Tuesday 28 September 2010

Pliny the Elder

This morning Marilyn called me to look out of the bedroom window. A heron stood on the lawn with a large goldfish in its mouth. That goldfish was my friend. For years I fed it every day and watched it grow from a tiddler into a magnificent specimen. I loved the way that it rose to the wheatgerm pellets that I threw into the pond. The heron struggled to lift off from the lawn and sat on a rooftop working out how to gulp its huge prey down into its gullet. I could only watch in despair.
Pliny was a Roman general who put together as much of the existing knowledge of his day. He always travelled with a book or someone to read him a book. he claimed in his writings to have consulted 20,000 works of knowledge. In practice he had consulted 37,000 works including art, natural history and astronomy. Pliny saw nature as beneficent towards human beings but sometimes cruelly unaware of them. He saw nature as infinite, human beings as finite. For instance by examining the beauty of insects we could become aware of the majesty of nature. We were at the centre of nature but at times our curiosity to us beyond our boundaries. We always had to keep in mind that by exploiting natural resources we could damage the earth. He insisted that we had to be useful to nature. If we acted out of greed we were exploiting our resources.
How relevant to modern day are those views? The BP oil disaster and many tanker spillages show us how human greed goes way beyond human need. What a calling he gave us to live within our resources.

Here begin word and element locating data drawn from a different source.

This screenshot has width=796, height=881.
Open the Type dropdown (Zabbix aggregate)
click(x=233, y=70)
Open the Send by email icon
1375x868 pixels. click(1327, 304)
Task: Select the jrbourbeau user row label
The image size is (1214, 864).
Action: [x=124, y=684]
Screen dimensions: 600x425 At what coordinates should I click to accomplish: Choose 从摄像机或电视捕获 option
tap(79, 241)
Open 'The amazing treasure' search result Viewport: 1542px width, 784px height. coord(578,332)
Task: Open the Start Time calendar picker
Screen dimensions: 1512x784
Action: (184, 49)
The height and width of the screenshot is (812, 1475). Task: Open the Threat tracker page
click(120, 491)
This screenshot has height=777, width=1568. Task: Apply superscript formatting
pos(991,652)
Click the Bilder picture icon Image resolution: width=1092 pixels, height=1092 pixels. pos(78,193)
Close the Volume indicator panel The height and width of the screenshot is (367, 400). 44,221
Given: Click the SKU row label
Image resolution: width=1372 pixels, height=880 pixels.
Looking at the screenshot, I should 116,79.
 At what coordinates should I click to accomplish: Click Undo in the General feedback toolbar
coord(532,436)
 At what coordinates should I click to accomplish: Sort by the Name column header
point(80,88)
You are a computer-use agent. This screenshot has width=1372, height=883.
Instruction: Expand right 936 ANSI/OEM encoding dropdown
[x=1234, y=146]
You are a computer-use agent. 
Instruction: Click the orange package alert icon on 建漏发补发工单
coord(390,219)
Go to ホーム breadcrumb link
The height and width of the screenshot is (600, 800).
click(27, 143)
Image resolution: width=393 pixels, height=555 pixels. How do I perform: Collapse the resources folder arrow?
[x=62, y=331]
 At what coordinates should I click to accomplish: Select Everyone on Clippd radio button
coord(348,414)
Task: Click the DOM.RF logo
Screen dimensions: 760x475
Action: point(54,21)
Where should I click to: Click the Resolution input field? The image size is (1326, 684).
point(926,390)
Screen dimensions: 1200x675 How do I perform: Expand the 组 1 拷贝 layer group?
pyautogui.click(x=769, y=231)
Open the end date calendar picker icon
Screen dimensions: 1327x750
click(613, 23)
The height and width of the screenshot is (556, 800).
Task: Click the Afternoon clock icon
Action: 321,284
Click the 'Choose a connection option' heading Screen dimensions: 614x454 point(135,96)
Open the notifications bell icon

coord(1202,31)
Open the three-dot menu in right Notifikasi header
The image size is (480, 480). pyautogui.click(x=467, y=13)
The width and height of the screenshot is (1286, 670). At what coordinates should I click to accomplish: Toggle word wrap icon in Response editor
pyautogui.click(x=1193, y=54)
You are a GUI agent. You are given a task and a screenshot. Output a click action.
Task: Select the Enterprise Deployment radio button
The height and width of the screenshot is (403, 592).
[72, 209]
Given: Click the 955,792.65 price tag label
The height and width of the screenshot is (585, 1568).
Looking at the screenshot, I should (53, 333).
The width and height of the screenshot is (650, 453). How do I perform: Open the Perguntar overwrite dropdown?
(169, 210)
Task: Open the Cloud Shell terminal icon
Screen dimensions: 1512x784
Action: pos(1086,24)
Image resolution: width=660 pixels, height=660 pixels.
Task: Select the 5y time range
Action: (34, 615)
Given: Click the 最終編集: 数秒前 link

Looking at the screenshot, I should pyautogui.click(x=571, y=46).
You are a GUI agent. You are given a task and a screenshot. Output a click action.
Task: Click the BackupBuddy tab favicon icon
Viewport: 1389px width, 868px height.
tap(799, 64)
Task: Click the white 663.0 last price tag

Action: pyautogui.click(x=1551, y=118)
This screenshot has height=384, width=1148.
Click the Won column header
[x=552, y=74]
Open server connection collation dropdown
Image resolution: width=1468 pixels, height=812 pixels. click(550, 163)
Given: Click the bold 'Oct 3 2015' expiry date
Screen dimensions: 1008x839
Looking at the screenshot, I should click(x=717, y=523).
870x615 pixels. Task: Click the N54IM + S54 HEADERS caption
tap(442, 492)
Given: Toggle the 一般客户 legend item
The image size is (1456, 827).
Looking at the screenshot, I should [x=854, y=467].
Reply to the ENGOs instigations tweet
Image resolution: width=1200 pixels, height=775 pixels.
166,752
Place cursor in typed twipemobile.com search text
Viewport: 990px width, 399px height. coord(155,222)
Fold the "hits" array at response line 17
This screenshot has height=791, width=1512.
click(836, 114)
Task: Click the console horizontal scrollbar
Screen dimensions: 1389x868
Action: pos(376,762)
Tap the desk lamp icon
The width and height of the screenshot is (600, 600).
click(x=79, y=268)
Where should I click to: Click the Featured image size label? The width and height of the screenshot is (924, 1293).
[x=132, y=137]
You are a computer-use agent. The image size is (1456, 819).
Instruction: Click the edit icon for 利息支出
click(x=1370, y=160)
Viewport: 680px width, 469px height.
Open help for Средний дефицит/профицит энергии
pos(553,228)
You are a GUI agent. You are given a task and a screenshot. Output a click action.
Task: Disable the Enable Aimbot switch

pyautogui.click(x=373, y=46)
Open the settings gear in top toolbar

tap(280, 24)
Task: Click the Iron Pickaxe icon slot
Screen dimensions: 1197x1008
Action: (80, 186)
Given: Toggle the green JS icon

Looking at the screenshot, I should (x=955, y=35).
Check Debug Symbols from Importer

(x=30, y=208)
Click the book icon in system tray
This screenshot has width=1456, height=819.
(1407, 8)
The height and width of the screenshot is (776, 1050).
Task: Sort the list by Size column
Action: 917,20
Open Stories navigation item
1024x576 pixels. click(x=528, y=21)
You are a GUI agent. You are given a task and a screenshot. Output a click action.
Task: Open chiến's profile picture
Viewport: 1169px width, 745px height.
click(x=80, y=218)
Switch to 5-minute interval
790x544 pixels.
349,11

Wednesday 1 September 2010

Early learning of new born babies

Having a grand daughter is a strange experience. You find yourself loving the baby as much as you love your own children. You see hints of behaviour and mannerisms that reflect your own family genes, a fraction of recognition there. When a man sees his own child it reassures him to see likenesses in her face. he will bond more deeply to the child if he sees something of himself in her. Carrying her around I have been telling her things in French and German. A friend called Rose who understands child development told me that she is not ready for that yet. According to one of Melvin Bragg's contributors a baby can hear 600 sounds when they are born. That number is selected down to about 60 sounds by 12 months. A baby will pick up any language but their ability to learn other languages will be enhanced if they have heard the rudiments of their own language first. When they start to show dominance of one hand over the other they are ready to start with the next language, and the next...That could be at about 18 months.

At first the baby will listen and cry in different tones. From working with many children in craniosacral therapy I have heard a baby growl or grizzle, (gurning in Scotland). We have all heard that shriek of real pain like colic, or felt them muzzling away to find a source of milk. Babies try out all kinds of facial expressions. After about 10 weeks the vocal chords stretch and the voice box descends into the larynx. They lose the ability to swim naturally under water. Indeed they would choke after that until they learn to swim properly.

It still amazes me that a new born baby is a fully grown human personality that has just dropped in on the world. They are blessed with a super computer for a brain. Computers as we know, run on solid state electronics. The human nervous system is far more adaptable because it runs in a fluid medium. Each nerve pathway has junctions called synapses. Electric currents shoot down a pathway, meet a synapse and jump the gap by means of neurotransmitters like acetyl choline. Each type of neurotransmitter can alter the way that the messages jump the gaps. Computers have a long way to go to match the human brain. Even our belief that we are either left brain logical thinkers or right brain intuitive thinkers is challenged by the brain. There are approximately 300 million connections between the left and right sides of the brain. You can alter your left or right dominance by training your other hand to perform tasks. Initially a baby will hold its hands in the centre, in its mid line. As it reaches out to grasp objects it brings them back to the mid line again. By doing this they are establishing their spacial map or proprioception. The cerebellum or 'little brain' co-ordinates where we are in space and how to balance our movements.